- Exercise requirements -
Can you quote the whole listing below, word for word and line for line?

-- Begin Material to process --

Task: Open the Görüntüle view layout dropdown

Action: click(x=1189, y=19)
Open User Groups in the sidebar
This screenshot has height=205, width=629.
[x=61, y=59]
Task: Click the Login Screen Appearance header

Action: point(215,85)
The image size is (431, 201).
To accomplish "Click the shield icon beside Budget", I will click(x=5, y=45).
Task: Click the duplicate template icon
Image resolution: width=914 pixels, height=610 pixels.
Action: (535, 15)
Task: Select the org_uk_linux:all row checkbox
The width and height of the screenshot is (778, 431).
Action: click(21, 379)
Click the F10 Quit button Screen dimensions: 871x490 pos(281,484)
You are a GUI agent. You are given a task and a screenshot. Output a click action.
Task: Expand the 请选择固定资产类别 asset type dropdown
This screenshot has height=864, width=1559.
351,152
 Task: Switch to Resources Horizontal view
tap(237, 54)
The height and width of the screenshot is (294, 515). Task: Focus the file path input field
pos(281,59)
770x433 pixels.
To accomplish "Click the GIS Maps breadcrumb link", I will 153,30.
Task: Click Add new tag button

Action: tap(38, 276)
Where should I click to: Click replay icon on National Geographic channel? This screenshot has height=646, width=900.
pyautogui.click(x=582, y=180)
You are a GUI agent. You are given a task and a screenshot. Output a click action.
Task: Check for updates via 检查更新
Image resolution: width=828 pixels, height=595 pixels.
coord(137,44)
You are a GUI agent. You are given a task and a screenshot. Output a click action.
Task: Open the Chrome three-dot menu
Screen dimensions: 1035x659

-- End Material to process --

- Response to the task -
Task: Open the Görüntüle view layout dropdown

Action: click(x=1189, y=19)
Open User Groups in the sidebar
This screenshot has height=205, width=629.
[x=61, y=59]
Task: Click the Login Screen Appearance header

Action: point(215,85)
The image size is (431, 201).
To accomplish "Click the shield icon beside Budget", I will click(x=5, y=45).
Task: Click the duplicate template icon
Image resolution: width=914 pixels, height=610 pixels.
Action: (535, 15)
Task: Select the org_uk_linux:all row checkbox
The width and height of the screenshot is (778, 431).
Action: click(21, 379)
Click the F10 Quit button Screen dimensions: 871x490 pos(281,484)
You are a GUI agent. You are given a task and a screenshot. Output a click action.
Task: Expand the 请选择固定资产类别 asset type dropdown
This screenshot has height=864, width=1559.
351,152
 Task: Switch to Resources Horizontal view
tap(237, 54)
The height and width of the screenshot is (294, 515). Task: Focus the file path input field
pos(281,59)
770x433 pixels.
To accomplish "Click the GIS Maps breadcrumb link", I will 153,30.
Task: Click Add new tag button

Action: tap(38, 276)
Where should I click to: Click replay icon on National Geographic channel? This screenshot has height=646, width=900.
pyautogui.click(x=582, y=180)
You are a GUI agent. You are given a task and a screenshot. Output a click action.
Task: Check for updates via 检查更新
Image resolution: width=828 pixels, height=595 pixels.
coord(137,44)
You are a GUI agent. You are given a task and a screenshot. Output a click action.
Task: Open the Chrome three-dot menu
Screen dimensions: 1035x659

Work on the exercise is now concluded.